Title : Ammonia induced anomalous ion transport in covalent organic framework nanochannels
More anomalous transport behaviors have been observed with the rapid progress in nanofabrication technology and characterization tools. The ions/molecules inside nanochannels can act dramatically different from the bulk systems and exhibit novel mechanisms. Here, we have reported the fabrication of a nanodevice, covalent organic frameworks covered theta pipette (CTP), that combine the advantages of theta pipette (TP), nanochannels framework, and field-effect transistors (FET) for controlling and modulating the anomalous transport. Our results show that ammonia, a weak base, causes a continuous supply of ions inside COF nanochannels, leading to an abnormally high current depending on the ionic/molecular size and the pore size of the nanochannel. Furthermore, CTP can distinguish different concentrations of ammonia and have all the qualities of a nano-sensor.
Audience Take Away:
- Does this provide a practical solution to a problem that could simplify or make a designer’s job more efficient?

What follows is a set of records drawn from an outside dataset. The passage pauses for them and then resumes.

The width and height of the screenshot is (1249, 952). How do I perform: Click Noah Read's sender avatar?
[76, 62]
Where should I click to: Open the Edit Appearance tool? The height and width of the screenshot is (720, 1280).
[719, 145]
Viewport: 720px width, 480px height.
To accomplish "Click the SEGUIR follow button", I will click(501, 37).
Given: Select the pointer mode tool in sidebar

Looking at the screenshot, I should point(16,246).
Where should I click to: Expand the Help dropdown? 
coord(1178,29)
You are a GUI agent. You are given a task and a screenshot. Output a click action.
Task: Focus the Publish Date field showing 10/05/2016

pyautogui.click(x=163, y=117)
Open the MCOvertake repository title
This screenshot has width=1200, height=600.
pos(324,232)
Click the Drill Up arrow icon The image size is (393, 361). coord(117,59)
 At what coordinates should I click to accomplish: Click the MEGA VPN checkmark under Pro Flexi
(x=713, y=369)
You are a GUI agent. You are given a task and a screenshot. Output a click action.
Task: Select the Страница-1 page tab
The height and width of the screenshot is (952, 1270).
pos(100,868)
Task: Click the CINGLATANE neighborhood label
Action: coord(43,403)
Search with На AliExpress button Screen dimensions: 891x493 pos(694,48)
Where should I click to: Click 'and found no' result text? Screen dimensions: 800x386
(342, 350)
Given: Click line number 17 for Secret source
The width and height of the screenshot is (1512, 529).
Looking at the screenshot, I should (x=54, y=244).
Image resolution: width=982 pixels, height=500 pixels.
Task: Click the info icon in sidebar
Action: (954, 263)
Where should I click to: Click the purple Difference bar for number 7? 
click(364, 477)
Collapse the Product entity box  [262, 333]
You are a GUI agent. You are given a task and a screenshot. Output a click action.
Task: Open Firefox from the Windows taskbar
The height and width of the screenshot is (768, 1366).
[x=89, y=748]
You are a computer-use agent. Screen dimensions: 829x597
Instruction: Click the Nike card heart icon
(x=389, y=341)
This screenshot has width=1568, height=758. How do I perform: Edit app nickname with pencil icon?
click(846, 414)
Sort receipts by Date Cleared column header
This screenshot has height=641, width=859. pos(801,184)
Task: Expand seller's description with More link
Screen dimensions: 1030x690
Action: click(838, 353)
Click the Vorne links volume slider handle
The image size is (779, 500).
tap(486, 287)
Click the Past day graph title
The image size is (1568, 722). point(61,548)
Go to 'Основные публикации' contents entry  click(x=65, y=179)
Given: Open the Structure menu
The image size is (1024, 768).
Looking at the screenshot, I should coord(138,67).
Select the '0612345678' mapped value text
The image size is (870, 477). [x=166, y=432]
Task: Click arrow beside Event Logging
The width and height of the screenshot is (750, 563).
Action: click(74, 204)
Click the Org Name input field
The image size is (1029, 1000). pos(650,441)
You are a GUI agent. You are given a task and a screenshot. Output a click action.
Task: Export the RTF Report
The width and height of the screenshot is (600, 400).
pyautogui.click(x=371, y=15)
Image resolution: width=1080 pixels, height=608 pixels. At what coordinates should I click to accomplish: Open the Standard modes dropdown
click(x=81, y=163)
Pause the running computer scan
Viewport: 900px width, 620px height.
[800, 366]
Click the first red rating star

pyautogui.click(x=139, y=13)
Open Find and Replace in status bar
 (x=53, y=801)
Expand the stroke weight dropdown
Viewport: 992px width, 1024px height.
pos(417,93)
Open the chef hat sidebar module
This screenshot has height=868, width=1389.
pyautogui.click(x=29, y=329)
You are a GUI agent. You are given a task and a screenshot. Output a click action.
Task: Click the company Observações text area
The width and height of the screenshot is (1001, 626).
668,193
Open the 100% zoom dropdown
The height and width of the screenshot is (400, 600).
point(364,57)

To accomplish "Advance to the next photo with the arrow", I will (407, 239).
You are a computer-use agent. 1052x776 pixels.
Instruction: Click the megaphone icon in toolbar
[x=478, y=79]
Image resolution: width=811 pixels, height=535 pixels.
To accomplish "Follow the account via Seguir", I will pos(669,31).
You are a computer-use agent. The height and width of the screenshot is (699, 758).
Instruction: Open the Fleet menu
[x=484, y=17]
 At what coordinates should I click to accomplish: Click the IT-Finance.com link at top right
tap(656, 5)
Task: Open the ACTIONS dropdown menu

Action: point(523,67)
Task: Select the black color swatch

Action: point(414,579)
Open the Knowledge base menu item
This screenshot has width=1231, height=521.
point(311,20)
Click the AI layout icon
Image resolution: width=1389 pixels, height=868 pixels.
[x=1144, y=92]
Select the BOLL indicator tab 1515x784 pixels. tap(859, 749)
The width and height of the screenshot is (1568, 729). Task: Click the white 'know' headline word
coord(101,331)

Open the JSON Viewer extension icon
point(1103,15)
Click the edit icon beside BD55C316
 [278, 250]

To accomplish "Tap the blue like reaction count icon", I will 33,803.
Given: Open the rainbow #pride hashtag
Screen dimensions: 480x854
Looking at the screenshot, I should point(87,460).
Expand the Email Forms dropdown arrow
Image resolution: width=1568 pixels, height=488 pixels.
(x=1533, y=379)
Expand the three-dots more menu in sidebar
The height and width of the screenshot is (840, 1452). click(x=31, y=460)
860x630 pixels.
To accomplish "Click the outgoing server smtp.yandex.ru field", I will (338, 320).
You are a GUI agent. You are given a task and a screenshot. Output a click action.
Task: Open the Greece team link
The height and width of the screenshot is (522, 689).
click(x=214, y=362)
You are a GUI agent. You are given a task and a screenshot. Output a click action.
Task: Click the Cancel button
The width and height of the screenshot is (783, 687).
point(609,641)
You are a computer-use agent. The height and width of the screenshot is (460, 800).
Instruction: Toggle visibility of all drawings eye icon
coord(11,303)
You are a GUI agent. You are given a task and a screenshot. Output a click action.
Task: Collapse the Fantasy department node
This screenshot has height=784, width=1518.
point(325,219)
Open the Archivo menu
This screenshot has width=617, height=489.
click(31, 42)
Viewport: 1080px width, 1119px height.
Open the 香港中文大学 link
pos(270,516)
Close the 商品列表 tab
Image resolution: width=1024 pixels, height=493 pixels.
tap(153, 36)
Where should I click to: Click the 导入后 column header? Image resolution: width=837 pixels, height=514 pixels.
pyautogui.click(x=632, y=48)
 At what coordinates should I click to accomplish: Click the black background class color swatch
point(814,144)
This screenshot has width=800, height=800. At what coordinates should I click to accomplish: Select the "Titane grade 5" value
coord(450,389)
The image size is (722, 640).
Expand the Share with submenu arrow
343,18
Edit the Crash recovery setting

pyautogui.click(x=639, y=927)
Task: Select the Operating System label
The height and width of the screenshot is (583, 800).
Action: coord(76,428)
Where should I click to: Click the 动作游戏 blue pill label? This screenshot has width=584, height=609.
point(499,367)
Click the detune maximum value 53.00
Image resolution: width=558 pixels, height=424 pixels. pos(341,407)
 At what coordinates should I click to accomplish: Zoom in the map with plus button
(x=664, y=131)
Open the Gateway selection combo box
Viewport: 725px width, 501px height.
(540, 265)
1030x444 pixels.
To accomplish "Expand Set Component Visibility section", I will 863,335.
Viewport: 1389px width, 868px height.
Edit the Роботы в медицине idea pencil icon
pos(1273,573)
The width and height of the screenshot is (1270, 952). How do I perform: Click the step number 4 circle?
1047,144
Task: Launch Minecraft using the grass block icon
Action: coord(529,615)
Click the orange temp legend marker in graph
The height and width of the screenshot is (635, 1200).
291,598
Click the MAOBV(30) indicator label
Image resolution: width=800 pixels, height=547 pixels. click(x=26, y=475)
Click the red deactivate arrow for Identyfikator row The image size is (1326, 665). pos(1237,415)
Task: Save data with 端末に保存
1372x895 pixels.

- Mass transport of ions and molecules in nanochannels has attracted much attention due to the emergence of anomalous transport behavior, which is distinctive from the bulk systems. In the hope of controlling and modulating the anomalous transport, efforts have been made to understand its mechanism and the affecting factors to help explore and develop further applications. Exploring the anomalous transport behavior will also pave the way for imitating biological systems' ionic and molecular transport processes. Therefore, transport phenomena in nanochannels are critical research topics requiring in-depth study.
- Will it improve the accuracy of a design, or provide new information to assist in a design problem?
- Theta pipette (TP) or dual-channel pipette has two barrels separated by a band of glass. TP have often been utilized for gas sensing, probing ionic reactions by creating a liquid-liquid interface between aqueous-organic solutions, and field-effect transistor (FET) sensor for single-molecule detection. However, the above-mentioned applications require an interface to limit the movement of ions between barrels or use one of the barrels as a gating electrode, therefore limiting the potential of TP. Furthermore, there is a lack of study to create a nanoconfinement that connects both barrels and the bulk for sensing. So yes, our design can help utilize the full potential of the TP.
- List all other benefits.
- The findings of this work can help understand and manipulate the anomalous ion transport behavior in nanochannels, which is essential for biological systems and the field of energy. Furthermore, the findings of this work can also help in designing FET nanodevices for label-free sensing in the bulk solution.